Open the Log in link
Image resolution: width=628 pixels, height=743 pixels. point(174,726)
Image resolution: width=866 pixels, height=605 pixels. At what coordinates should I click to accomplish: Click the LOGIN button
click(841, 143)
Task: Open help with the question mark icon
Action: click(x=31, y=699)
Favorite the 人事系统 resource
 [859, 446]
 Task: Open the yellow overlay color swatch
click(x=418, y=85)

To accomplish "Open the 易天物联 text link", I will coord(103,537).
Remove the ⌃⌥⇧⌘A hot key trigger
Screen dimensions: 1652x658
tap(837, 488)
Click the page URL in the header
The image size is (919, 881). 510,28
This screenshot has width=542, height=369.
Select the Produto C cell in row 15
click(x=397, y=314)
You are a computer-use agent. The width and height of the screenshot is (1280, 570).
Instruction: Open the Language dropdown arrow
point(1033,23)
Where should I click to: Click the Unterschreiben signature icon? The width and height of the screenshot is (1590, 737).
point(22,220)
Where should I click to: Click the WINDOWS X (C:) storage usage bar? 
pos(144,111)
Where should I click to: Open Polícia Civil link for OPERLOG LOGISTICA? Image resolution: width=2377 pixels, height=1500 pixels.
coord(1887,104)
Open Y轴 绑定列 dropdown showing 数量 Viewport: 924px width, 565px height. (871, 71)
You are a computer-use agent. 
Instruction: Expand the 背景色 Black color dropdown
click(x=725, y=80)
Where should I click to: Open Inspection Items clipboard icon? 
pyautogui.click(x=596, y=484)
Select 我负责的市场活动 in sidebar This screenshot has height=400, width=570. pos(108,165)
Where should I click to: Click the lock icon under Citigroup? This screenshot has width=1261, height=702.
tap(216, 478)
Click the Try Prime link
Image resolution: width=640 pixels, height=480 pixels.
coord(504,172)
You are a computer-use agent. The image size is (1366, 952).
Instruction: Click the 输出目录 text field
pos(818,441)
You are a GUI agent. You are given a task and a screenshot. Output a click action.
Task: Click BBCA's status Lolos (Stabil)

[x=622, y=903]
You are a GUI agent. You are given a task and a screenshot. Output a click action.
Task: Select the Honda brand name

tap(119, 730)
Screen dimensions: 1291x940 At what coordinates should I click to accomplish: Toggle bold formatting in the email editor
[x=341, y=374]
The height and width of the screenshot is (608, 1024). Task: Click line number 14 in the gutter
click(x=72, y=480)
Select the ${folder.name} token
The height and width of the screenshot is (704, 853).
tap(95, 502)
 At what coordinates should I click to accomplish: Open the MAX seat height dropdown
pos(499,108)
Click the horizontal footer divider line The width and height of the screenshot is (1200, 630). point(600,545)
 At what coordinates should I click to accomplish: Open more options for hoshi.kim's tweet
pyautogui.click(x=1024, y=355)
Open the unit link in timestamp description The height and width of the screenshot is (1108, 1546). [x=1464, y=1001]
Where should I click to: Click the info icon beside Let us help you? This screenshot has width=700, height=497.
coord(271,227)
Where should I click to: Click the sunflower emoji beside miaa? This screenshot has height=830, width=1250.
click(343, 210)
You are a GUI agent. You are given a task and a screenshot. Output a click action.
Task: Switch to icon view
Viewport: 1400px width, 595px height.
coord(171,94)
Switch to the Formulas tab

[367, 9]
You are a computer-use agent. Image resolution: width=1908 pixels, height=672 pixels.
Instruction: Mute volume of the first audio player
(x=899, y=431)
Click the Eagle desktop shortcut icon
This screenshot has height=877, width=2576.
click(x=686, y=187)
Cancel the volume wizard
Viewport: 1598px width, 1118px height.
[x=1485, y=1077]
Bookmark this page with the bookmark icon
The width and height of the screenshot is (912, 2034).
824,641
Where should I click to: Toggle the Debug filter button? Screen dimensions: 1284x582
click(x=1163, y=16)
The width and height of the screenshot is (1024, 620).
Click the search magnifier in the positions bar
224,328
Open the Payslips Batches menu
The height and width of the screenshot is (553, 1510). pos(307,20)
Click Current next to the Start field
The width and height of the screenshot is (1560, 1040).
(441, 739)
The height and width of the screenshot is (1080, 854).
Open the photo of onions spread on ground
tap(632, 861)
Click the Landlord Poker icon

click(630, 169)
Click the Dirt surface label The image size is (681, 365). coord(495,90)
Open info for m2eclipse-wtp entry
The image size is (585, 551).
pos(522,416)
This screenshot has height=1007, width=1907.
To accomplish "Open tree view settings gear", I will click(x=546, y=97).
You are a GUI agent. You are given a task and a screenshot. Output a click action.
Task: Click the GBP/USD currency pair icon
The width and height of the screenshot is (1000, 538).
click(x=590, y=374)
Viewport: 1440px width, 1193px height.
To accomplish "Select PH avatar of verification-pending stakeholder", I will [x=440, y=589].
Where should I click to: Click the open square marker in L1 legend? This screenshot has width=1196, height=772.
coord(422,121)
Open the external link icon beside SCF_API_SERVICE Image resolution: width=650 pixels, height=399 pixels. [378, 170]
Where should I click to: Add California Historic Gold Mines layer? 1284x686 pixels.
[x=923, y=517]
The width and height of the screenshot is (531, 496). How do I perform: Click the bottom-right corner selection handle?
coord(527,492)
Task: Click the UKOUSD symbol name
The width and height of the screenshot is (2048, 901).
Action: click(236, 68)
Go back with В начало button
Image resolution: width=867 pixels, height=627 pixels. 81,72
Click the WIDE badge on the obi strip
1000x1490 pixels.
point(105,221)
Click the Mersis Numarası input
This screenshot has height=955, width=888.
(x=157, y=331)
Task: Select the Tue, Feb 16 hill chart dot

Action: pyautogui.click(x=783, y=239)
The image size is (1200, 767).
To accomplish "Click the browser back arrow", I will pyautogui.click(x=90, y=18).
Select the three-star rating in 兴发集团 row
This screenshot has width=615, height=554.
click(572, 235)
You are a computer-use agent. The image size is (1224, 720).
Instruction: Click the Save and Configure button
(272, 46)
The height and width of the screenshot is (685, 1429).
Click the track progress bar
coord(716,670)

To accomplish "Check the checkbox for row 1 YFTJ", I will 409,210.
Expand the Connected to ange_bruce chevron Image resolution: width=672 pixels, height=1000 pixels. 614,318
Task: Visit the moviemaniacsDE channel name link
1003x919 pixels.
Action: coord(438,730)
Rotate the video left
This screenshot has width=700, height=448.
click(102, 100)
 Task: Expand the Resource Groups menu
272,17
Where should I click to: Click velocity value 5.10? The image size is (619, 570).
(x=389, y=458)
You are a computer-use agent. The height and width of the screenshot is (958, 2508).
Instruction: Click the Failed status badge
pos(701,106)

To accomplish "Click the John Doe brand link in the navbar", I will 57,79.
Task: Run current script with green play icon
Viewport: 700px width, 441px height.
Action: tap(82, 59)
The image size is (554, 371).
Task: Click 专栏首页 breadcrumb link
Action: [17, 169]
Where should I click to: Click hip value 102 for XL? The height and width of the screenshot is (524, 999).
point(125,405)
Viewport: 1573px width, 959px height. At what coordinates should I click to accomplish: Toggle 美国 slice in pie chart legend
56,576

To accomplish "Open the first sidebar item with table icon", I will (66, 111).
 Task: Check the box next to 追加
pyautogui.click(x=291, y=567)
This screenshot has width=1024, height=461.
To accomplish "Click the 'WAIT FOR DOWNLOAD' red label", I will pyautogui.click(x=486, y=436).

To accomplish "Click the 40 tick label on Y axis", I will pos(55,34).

────────────────────────────────────────

## Your task
Using the listing above, locate the lines that hold "sidebar" and copy each one.

## Your solution
Select 我负责的市场活动 in sidebar This screenshot has height=400, width=570. pos(108,165)
To accomplish "Open the first sidebar item with table icon", I will (66, 111).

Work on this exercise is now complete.